• **TASK GOAL**: Find the line in the entries below that contains "This screenshot has height=922, width=1639.". Repeat it exactly, and every line after it through the line that contains "has height=410, width=724.".

• **DATA SUPPLIED**:
■ ■ ■ ■ ■ ■ ■
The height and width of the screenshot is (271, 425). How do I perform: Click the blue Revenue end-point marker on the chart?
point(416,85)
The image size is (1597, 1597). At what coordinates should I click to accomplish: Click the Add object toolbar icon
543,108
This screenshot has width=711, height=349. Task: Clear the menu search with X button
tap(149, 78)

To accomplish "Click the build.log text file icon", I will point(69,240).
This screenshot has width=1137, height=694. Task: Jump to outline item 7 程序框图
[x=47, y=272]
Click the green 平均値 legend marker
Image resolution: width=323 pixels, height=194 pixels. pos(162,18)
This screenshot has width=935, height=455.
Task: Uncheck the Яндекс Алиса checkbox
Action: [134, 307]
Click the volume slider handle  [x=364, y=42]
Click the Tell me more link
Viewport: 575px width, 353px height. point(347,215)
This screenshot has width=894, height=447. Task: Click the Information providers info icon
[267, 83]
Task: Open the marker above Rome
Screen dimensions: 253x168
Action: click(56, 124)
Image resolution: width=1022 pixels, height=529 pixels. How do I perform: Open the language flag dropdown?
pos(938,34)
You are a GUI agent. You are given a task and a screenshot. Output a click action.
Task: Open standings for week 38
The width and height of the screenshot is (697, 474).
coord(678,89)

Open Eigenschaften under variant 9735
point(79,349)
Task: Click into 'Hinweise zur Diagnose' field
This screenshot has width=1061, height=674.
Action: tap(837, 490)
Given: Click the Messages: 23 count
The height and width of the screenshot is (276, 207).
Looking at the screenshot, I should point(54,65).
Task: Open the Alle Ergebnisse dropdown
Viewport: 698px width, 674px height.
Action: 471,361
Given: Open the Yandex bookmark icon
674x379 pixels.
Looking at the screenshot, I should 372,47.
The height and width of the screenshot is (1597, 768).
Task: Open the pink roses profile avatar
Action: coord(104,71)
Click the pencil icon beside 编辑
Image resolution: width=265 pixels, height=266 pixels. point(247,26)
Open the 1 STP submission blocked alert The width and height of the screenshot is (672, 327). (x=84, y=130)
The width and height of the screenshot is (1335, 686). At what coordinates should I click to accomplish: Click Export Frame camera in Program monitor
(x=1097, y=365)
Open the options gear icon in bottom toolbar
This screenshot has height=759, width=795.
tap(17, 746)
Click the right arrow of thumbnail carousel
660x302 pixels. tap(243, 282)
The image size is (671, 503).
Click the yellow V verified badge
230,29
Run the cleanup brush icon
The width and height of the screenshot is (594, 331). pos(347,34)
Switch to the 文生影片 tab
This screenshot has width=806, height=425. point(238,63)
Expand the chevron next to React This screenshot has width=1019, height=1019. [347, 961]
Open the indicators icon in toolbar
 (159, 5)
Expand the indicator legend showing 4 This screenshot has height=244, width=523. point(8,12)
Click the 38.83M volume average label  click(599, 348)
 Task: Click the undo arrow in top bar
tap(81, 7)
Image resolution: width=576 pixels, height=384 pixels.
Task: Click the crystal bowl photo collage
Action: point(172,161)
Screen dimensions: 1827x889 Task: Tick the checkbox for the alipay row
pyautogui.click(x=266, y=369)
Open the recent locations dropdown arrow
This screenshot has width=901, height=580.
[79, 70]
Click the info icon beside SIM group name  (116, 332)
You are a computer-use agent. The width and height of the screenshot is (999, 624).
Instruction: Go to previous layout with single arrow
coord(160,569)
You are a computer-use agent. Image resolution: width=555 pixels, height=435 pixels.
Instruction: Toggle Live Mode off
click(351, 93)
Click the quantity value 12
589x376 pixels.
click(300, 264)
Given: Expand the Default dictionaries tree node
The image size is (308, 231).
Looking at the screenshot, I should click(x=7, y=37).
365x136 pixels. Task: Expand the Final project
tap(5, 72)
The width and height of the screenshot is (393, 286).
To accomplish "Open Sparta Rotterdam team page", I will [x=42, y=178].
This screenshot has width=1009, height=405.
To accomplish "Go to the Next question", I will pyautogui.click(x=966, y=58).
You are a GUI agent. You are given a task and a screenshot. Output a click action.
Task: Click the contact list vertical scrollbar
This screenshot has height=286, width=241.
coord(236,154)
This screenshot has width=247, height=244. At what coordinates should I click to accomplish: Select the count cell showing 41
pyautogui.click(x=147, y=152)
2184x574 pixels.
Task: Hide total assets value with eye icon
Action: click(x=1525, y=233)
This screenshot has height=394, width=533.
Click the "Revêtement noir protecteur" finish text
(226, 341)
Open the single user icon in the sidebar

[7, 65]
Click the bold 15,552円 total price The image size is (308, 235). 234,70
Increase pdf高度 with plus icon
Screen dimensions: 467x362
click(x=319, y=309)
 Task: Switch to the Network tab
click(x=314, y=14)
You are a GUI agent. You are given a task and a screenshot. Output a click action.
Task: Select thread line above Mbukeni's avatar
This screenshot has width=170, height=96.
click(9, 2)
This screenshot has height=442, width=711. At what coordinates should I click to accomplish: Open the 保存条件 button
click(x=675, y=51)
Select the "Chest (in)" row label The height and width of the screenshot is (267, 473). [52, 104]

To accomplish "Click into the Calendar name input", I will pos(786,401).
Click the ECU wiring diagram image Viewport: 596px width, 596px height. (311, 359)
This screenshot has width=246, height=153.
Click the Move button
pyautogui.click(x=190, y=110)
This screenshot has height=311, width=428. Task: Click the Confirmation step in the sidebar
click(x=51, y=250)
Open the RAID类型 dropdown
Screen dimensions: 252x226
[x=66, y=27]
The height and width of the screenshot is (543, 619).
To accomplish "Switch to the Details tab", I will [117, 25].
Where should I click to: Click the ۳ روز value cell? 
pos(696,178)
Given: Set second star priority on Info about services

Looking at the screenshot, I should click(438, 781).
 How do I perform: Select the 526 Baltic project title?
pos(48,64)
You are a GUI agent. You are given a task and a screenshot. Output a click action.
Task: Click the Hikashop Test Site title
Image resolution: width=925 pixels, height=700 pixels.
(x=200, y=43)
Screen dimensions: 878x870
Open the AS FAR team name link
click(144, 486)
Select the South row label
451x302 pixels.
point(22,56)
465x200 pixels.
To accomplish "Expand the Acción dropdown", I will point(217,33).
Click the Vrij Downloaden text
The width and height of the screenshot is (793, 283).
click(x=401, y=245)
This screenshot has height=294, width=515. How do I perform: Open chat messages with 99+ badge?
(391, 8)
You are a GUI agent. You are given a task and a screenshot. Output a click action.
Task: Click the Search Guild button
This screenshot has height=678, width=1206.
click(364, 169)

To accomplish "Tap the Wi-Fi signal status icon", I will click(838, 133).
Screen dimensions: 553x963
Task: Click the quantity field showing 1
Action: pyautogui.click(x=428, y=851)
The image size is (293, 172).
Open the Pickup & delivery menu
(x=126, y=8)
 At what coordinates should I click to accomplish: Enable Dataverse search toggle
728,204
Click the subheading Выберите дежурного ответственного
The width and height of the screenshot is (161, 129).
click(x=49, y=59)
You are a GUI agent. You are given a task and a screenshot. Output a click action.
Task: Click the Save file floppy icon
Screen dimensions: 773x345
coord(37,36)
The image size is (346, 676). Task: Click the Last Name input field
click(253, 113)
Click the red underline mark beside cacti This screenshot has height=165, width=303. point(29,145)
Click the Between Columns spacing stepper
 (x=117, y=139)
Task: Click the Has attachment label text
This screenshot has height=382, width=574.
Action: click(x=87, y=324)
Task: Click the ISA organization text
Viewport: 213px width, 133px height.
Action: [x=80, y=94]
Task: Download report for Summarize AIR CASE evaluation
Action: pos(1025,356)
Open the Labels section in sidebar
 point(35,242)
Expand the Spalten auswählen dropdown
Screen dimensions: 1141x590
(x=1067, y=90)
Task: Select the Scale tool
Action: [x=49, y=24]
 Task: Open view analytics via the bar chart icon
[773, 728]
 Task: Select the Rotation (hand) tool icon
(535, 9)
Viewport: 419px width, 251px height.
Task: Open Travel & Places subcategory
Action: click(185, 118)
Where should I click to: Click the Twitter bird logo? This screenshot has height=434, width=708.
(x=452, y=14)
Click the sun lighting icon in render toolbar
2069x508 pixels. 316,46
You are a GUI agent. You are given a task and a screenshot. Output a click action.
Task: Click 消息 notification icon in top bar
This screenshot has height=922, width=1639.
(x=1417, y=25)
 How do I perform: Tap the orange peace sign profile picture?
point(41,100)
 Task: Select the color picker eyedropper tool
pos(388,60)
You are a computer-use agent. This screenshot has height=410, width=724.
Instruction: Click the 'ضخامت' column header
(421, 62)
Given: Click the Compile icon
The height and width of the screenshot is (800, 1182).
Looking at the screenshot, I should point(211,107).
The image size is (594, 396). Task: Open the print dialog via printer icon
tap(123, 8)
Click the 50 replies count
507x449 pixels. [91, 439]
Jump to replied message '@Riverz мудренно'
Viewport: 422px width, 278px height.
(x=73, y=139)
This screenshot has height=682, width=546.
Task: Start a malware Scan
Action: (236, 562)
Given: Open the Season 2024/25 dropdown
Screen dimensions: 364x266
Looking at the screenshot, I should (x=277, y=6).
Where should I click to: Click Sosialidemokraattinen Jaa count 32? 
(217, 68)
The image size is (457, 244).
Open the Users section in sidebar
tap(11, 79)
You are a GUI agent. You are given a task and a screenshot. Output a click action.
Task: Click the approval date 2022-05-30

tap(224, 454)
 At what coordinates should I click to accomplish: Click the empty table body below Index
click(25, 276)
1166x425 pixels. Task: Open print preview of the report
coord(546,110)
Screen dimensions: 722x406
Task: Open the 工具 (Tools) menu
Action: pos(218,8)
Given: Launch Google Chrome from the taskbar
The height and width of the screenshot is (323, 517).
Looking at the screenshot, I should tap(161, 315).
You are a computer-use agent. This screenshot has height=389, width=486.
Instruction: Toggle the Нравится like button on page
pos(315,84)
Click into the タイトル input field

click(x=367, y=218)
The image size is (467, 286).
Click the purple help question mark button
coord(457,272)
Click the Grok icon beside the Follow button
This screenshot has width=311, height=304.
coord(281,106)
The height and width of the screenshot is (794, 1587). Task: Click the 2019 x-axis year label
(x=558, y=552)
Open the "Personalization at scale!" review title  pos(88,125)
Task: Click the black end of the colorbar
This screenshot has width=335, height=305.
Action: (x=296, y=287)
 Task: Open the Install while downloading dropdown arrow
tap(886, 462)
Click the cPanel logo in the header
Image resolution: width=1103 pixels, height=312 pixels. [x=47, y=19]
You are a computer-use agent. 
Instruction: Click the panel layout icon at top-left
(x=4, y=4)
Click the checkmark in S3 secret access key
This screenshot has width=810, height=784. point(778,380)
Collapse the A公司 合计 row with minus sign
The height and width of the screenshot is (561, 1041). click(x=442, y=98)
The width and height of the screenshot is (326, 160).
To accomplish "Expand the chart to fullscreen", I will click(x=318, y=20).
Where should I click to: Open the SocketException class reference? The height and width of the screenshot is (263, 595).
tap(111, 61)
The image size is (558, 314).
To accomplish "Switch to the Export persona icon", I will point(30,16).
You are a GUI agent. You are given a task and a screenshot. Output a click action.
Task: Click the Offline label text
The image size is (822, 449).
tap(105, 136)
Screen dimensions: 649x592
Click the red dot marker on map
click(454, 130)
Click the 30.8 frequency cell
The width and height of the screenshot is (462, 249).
■ ■ ■ ■ ■ ■ ■
• **SOLUTION FOR THIS TASK**:
This screenshot has height=922, width=1639.
(x=1417, y=25)
 How do I perform: Tap the orange peace sign profile picture?
point(41,100)
 Task: Select the color picker eyedropper tool
pos(388,60)
You are a computer-use agent. This screenshot has height=410, width=724.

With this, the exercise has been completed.